Ignoring unsafe software power cap! X10DRL-CT

masterElmar

Cadet
Joined
Mar 26, 2024
Messages
2
Dear TrueNAS Community,
I recently installed TrueNAS Scale on my

  • SuperMicro X10DRL-CT
  • Intel(R) Xeon(R) CPU E5-2620 v3 @ 2.40GHz
  • 8x M393A2G40DB0-CPB (16GB) RAM
  • 8x HGST_HDN724040ALE640 (3.64 TiB) with
  • MegaRaid 3108 with SAS-825TQ Backplane
Everything went fine it was not my first time with TrueNAS.
The MegaRaid is sadly set up as a JOBD, not as a real HBA. Because I want to use ZFS, I need all disks directed directly to the Host.
I set up everything and configured everything, nothing special. But now I have some very serious Warnings:

Code:
Mar 26 12: 13:40 shannon2 erne : power_meter ACPIOOOD: 00: Foun ACPI power meter.
Mar 26 12: 13:40 shannon2 kernel: power_meter ACPI000D:00: Ignoring unsafe software power cap!

This message repeats every 30s - 1m in journalctl.

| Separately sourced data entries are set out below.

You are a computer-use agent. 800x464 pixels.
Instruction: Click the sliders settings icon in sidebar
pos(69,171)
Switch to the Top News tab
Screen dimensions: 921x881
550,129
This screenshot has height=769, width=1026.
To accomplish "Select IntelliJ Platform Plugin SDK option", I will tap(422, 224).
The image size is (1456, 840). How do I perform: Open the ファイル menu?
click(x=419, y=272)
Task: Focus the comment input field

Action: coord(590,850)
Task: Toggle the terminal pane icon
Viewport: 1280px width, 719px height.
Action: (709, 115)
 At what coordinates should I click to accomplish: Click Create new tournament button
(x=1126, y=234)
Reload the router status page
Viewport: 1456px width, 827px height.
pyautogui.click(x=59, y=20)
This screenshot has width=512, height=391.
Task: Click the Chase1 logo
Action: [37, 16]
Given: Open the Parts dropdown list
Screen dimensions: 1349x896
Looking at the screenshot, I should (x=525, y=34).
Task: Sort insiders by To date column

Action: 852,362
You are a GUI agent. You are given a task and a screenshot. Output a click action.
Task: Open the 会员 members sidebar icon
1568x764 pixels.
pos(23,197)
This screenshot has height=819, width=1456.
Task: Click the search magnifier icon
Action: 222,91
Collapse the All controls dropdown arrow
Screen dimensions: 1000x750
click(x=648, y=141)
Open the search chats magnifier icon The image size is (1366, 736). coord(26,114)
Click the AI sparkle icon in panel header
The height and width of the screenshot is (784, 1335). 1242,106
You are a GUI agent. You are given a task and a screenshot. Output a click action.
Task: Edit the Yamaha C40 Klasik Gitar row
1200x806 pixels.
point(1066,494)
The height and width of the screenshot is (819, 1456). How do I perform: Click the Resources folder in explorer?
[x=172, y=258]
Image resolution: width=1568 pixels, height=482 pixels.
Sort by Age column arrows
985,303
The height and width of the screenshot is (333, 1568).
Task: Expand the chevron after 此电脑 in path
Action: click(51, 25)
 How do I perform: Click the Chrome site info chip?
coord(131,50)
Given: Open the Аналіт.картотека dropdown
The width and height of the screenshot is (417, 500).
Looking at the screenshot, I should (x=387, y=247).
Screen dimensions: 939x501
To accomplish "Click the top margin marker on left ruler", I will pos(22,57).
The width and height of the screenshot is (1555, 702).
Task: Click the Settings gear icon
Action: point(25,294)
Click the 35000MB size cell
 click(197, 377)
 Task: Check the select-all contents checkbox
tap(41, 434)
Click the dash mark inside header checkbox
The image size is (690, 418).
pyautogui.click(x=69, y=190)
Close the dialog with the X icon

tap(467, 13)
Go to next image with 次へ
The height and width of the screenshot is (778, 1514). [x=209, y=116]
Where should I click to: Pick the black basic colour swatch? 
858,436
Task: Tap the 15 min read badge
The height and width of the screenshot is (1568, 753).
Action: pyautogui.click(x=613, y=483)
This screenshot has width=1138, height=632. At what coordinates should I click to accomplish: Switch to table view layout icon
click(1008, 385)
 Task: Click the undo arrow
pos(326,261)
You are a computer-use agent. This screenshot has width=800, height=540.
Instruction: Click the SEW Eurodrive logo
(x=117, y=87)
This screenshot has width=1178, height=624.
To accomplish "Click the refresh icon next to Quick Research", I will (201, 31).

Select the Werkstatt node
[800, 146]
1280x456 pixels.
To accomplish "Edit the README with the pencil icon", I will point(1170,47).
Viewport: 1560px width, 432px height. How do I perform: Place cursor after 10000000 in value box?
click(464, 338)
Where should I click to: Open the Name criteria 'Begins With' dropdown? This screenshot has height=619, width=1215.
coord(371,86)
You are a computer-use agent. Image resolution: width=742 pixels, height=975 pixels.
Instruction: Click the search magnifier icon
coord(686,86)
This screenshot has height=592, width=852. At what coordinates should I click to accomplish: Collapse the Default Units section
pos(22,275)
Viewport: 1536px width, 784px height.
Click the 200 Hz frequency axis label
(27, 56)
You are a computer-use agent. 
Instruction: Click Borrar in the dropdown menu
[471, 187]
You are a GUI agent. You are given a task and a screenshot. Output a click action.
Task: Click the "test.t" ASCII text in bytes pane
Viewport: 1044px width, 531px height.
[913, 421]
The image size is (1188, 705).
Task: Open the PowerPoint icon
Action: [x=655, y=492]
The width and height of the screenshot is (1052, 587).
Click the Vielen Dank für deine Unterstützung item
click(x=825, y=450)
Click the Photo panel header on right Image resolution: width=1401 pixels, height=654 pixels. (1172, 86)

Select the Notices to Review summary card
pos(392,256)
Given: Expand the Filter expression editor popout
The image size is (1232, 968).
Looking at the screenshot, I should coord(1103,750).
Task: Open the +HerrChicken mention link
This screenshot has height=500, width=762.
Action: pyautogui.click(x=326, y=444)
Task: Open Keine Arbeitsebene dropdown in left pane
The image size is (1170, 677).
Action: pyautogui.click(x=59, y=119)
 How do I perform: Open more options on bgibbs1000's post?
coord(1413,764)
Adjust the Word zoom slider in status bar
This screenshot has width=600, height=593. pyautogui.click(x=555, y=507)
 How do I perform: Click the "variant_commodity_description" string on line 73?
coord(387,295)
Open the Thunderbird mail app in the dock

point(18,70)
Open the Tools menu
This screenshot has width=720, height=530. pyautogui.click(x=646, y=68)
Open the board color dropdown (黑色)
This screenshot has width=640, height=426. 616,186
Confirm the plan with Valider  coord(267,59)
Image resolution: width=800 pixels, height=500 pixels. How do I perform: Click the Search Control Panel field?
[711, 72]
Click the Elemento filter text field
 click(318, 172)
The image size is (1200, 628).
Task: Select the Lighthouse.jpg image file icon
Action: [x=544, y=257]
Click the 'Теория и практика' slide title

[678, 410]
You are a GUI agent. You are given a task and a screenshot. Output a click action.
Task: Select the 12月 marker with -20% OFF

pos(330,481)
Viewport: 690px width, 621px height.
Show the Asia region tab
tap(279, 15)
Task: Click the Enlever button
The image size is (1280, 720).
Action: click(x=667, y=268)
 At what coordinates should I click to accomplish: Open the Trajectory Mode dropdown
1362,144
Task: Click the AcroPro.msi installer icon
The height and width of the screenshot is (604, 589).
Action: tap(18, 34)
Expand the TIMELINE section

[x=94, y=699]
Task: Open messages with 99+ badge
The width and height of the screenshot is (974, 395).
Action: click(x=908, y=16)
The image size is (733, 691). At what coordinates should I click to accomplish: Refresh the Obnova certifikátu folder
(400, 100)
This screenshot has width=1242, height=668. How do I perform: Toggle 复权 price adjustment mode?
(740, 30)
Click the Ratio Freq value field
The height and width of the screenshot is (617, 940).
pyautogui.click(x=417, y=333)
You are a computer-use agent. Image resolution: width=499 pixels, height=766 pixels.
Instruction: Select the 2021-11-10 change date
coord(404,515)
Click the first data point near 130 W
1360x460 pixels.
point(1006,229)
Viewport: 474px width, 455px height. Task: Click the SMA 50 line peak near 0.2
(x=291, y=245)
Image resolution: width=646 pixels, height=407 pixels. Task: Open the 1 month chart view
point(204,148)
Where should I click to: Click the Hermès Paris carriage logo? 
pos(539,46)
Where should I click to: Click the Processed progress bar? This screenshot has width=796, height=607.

For Information, I installed TrueNAS on two HDDs (ST2000VN004-2E4164) that are connected to the internal Sata Ports.
I reset all Controller configurations and BIOS settings, reinstalled TrueNAS nothing changed. So this is definitely a consistent Problem.
Does anybody know how to troubleshoot or solve this problem? Thank you for maintaining this nice forum. I have already read a bunch of other articles.
 

masterElmar

Cadet
Joined
Mar 26, 2024
Messages
2
Already visited this page. :(
But thank you for helping me, im already testing by removing the two internal HDDs from PowerSupply because their not intendet.
Now trying booting over PXE or running ubuntu from usb stick to test it. The Error is not fatal but a log message every minute is not normal?
Like ignoring you loud car and turning the radio up.
 

nabsltd

Contributor
Joined
Jul 1, 2022
Messages
133
The Error is not fatal but a log message every minute is not normal?
The "error" is that the ACPI is reporting something that isn't consistent. The kernel is dealing with it, but warning you each time because it's possible that the discrepancy was a one-time thing caused by the kernel querying something before it settled down.

The solution is to suppress the "error", because it's meaningless for your use case:
  1. An actual power limit event might never happen on your computer, so whether the ACPI reports it correctly or not isn't important.
  2. Unless you have added some software that runs when the hardware reports a power limit event, you'll never care. The default response to a power limit event is to report it and do nothing else.